[SUPPLIED INFORMATION — start]

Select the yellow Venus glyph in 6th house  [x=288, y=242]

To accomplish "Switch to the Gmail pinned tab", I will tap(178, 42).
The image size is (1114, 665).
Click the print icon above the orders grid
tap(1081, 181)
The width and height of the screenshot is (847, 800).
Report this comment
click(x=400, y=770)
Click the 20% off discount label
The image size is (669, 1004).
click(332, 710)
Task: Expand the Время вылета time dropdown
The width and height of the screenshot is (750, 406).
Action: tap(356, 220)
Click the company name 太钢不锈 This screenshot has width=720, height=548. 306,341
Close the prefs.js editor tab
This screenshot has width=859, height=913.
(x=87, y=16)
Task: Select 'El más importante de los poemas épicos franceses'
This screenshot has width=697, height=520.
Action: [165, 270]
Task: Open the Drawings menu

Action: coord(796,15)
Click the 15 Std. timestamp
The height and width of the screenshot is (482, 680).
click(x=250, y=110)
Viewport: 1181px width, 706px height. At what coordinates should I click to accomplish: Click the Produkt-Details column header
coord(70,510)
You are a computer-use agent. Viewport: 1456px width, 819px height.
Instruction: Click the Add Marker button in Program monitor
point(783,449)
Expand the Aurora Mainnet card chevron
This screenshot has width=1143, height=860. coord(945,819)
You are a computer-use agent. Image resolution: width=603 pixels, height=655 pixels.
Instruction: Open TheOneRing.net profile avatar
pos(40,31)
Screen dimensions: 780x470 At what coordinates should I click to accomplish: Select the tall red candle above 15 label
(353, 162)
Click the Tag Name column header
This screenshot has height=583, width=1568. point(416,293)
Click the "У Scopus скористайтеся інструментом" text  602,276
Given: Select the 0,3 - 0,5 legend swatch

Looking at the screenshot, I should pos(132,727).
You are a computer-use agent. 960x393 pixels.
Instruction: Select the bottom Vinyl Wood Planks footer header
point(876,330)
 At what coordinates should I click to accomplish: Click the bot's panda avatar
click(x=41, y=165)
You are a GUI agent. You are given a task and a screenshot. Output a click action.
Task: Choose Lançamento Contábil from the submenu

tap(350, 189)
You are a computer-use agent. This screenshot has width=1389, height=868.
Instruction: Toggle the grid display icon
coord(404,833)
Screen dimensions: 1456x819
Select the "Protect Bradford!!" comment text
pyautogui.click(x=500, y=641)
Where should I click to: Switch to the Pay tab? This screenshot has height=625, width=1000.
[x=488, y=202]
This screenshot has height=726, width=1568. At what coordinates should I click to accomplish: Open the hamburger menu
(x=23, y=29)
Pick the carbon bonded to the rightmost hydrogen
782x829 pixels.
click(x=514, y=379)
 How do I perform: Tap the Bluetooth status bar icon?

[SUPPLIED INFORMATION — finish]

> [ASSIGNMENT]:
For the entries shown above, tally every line containing the word "computer". Report the tally and nothing else.

> [RESULT FOR THIS TASK]:
4